São práticas que demonstram certos avanços em duas situações linguísticas bem distintas e que configuram possibilidades de uma abertura ao bi/plurilinguismo no contexto escolar. No entanto, vemos características de um ensino bilíngue transitório, ou seja, o ensino da língua minoritária é proposto em um contexto no qual outra língua é hegemônica. Além disso, apesar dessas ações ligadas à abertura ao ensino de línguas outras, destacamos que a realidade linguística de comunidades quilombolas, de regiões fronteiriças e de imigrantes não foram juridicamente reconhecidas em âmbito federal.

Anteriormente à LDB, houve a composição da Comissão Internacional sobre Educação no século XXI e, como resultado desse encontro, foi produzido entre 1993 e 1996 o Relatório Delors1, o qual foi substancial para a compreensão da política educacional em vários países. Na interpretação da Comissão, dentre as principais tensões que constituem o núcleo da problemática do século XXI, a tensão entre o global e o local é referendada primeiro. A Comissão orientou que desde o ensino primário e secundário “[...]a educação deve tentar vencer estes novos desafios: contribuir para o desenvolvimento, ajudar a compreender e, de algum modo, a dominar o fenômeno da globalização, favorecer a coesão social” (DELORS, 1996, p. 152). Menciona-se a complexidade de situações linguísticas, atribuindo-se à multiplicidade das línguas uma problemática a ser enfrentada. A solução que se daria aos países emergentes seria por meio da aprendizagem de línguas de grande difusão (como o inglês e o francês) junto à aprendizagem de línguas locais, com programas escolares bilíngues, ou mesmo, trilíngues.

Sobre o ensino de Línguas Estrangeiras (LE), a LDB de 1996 garantiu a oferta de LE no currículo das escolas da Educação Básica.

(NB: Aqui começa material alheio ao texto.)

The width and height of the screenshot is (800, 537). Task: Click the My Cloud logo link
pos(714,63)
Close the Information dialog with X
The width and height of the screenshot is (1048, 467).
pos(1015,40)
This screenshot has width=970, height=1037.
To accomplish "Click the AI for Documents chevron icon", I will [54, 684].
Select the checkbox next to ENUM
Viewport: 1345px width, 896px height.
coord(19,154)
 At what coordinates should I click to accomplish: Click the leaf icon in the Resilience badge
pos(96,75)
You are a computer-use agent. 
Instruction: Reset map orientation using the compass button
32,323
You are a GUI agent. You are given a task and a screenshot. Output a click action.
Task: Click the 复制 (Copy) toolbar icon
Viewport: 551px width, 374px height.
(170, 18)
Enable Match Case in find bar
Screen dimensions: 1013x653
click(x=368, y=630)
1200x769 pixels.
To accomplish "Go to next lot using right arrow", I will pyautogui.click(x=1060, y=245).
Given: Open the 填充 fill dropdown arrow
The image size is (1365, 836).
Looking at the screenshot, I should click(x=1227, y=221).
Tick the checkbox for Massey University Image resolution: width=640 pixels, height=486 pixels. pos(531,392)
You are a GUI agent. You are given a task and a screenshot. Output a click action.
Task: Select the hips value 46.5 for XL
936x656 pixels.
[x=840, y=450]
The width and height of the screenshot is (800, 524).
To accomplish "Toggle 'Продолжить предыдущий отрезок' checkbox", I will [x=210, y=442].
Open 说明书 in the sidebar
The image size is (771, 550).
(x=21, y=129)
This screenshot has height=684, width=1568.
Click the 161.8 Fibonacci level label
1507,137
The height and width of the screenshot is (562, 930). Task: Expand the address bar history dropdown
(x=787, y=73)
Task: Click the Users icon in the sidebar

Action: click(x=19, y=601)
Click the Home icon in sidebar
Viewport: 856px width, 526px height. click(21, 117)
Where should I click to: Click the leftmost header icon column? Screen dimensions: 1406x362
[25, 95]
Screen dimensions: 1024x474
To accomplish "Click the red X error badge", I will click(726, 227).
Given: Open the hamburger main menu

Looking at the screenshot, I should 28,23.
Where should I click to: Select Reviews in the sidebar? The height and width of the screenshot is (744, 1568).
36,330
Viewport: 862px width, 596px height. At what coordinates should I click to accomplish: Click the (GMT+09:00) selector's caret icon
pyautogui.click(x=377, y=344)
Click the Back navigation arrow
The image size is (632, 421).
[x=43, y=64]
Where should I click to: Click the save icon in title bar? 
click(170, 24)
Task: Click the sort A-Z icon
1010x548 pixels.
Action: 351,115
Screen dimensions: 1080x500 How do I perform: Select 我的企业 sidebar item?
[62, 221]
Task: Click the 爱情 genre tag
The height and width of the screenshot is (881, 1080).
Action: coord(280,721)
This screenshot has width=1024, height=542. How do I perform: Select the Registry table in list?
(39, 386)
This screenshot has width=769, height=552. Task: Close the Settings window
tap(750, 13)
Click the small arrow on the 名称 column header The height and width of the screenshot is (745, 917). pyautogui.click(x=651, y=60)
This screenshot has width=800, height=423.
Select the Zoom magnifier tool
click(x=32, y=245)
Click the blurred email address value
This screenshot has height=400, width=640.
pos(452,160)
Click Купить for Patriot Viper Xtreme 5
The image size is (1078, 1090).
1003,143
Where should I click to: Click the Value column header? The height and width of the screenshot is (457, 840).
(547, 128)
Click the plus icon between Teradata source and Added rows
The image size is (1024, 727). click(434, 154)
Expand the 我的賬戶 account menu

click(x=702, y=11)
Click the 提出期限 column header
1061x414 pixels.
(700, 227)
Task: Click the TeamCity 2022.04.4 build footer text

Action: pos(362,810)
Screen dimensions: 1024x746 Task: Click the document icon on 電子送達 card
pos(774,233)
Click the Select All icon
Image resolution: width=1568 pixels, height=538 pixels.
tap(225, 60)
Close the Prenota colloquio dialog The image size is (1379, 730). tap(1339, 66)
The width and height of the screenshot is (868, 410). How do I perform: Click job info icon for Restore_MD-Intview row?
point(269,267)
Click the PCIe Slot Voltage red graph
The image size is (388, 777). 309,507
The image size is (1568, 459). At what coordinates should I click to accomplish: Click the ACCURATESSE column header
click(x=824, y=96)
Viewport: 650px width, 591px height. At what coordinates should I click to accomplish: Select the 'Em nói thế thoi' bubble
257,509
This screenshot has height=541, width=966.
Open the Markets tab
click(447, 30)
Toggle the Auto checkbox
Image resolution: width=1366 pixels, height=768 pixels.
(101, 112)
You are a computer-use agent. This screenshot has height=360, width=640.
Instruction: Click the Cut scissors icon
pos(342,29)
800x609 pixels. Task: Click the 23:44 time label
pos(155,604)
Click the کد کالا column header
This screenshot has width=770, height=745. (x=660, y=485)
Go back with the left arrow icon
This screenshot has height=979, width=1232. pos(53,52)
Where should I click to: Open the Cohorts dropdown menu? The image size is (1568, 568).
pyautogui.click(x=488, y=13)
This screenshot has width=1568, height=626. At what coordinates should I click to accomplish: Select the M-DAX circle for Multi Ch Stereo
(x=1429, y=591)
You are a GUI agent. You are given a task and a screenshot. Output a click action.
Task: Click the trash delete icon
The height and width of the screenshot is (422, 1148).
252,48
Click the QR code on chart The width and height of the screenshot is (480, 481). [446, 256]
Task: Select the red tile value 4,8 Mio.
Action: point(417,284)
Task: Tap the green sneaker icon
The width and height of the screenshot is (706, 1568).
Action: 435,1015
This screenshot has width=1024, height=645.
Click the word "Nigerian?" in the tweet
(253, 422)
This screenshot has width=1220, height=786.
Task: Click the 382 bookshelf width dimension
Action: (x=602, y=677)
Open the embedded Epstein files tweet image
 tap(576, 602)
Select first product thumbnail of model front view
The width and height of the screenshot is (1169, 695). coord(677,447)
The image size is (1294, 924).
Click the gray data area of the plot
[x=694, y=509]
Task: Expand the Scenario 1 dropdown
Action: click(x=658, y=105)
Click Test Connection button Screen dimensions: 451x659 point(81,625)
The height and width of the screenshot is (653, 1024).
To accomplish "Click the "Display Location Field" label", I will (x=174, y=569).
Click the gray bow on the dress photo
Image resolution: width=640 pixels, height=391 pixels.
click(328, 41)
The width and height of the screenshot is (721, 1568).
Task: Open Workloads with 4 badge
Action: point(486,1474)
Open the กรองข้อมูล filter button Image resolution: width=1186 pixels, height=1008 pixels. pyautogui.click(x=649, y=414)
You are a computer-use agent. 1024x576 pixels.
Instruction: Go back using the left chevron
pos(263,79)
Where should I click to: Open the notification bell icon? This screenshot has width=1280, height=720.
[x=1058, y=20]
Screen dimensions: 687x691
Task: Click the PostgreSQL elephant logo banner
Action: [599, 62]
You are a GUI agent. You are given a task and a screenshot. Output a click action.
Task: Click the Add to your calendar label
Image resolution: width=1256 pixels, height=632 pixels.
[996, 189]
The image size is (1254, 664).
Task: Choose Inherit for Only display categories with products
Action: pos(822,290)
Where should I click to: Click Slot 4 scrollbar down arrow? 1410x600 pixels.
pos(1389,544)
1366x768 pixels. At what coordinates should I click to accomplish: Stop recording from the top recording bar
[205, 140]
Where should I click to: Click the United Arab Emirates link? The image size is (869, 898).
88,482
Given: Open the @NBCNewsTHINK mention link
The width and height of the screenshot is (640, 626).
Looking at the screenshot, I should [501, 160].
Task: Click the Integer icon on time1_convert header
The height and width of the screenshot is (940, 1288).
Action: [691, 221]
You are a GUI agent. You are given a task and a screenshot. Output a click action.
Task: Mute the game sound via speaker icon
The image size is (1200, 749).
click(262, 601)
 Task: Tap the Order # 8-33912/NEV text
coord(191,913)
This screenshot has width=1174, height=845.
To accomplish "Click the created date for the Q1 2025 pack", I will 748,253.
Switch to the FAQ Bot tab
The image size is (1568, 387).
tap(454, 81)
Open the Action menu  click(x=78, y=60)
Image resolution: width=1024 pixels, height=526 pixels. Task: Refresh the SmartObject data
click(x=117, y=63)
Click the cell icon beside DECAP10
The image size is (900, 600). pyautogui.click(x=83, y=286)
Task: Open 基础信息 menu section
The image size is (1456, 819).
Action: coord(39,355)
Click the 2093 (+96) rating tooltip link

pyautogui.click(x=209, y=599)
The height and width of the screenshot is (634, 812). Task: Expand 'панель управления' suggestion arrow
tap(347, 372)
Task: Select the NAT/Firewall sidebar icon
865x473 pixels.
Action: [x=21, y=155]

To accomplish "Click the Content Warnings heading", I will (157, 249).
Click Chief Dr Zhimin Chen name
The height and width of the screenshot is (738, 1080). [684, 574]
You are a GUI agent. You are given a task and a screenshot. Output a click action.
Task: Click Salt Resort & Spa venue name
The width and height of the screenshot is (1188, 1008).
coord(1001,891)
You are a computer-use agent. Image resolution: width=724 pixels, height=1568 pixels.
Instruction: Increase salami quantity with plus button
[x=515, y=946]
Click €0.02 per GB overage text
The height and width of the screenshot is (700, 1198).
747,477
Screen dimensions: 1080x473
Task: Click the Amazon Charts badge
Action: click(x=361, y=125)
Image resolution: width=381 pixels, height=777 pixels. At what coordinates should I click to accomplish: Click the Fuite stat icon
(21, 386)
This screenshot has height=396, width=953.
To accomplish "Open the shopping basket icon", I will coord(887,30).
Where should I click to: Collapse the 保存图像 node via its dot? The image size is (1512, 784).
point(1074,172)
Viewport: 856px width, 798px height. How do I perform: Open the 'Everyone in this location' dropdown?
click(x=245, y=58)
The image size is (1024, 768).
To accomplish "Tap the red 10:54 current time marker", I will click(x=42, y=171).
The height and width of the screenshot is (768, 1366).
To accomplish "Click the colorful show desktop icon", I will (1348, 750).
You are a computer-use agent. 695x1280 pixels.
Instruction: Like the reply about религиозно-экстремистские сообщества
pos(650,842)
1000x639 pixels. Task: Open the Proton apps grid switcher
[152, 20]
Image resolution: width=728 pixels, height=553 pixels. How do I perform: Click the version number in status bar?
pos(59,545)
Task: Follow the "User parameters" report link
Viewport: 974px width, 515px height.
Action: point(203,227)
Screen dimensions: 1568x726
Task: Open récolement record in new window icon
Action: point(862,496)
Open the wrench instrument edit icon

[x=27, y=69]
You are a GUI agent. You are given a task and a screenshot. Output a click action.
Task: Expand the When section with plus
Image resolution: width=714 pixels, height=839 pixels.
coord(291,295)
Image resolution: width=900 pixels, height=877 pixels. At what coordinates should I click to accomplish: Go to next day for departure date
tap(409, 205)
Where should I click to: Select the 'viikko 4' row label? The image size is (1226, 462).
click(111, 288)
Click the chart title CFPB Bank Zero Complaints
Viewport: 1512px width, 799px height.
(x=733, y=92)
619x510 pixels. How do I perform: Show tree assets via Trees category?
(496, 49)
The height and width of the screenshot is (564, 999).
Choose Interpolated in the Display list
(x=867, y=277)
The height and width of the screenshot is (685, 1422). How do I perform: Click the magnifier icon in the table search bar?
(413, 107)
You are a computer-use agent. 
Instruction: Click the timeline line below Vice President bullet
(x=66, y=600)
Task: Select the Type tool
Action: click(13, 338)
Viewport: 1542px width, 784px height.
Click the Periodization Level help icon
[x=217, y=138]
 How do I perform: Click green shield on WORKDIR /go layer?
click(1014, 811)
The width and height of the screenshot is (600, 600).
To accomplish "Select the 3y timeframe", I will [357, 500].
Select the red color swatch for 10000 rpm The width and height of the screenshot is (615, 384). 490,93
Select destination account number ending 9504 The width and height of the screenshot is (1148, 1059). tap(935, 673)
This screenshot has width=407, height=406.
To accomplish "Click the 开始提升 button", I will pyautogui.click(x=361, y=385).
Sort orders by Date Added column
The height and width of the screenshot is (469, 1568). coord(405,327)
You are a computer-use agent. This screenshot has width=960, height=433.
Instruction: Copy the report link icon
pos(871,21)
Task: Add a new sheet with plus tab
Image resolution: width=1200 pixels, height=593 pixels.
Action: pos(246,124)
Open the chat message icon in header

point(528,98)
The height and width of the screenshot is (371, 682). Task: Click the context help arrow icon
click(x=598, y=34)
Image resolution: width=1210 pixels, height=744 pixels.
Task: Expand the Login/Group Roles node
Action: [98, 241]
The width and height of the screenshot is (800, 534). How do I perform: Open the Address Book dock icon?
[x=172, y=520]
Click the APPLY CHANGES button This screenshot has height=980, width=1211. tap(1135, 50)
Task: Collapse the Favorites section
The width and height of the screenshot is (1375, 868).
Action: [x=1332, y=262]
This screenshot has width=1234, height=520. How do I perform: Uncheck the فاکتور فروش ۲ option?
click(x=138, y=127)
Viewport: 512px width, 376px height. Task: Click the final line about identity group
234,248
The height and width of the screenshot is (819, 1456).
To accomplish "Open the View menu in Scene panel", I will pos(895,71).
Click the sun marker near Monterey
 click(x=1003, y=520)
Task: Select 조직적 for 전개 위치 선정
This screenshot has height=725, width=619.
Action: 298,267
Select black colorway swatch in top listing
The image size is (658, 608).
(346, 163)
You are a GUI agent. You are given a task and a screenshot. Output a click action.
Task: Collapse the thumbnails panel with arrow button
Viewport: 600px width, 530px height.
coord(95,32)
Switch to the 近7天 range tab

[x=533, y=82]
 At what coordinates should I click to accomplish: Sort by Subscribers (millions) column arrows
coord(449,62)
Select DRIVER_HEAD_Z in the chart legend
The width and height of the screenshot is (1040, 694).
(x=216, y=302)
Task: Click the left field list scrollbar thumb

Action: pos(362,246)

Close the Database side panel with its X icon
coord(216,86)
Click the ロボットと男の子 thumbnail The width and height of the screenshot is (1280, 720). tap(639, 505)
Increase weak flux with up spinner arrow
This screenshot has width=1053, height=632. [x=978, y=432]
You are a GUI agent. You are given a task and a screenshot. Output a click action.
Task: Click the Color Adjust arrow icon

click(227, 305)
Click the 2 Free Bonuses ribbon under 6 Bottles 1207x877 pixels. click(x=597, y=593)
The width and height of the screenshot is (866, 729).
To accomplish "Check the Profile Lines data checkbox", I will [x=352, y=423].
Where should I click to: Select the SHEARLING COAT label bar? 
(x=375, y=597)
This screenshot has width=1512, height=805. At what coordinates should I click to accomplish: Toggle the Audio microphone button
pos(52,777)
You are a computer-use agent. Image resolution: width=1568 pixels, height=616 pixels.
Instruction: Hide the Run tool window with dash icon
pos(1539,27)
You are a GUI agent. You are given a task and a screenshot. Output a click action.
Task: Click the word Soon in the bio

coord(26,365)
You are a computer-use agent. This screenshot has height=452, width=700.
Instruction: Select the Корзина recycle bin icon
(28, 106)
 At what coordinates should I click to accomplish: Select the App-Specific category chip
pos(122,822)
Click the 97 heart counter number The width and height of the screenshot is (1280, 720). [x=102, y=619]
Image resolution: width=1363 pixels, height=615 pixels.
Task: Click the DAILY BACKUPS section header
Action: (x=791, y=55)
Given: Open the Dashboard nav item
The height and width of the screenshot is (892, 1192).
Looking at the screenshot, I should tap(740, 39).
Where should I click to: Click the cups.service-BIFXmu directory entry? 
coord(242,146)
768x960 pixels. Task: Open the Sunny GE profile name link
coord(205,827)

Ao olharmos a divisão do currículo, o Art. 26 da LDB/1996 estabelece que tanto a educação infantil - incluída a partir da Lei n.º 12.796 de 2013 - quanto os ensinos fundamental e médio terão uma base comum a ser complementada por uma parte diversificada. A abertura à oferta de uma língua adicional no contexto escolar foi concedida na parte diversificada do currículo, conforme estabelecido no Art. 26 § 5º: “[...]na parte diversificada do currículo será incluído, obrigatoriamente, a partir da quinta série, o ensino de pelo menos uma língua estrangeira moderna, cuja escolha ficará a cargo da comunidade escolar, dentro das possibilidades da instituição” (BRASIL, 1996). Essa redação do texto original deu-se em um período de intensos debates sobre pluralismo de ideias e igualdade de direitos, refletindo uma decisão possível de atender às demandas de cada ente federado.

No entanto, com a mundialização do capital, outros interesses se colocaram à frente das demandas sociais. Peroni (2018) alerta que, apesar da materialização, na CF de 1988 e na LDB de 1996, de parte dos direitos reivindicados nos anos de 1980, os avanços ainda são lentos nas políticas educacionais e espelham uma correlação de forças.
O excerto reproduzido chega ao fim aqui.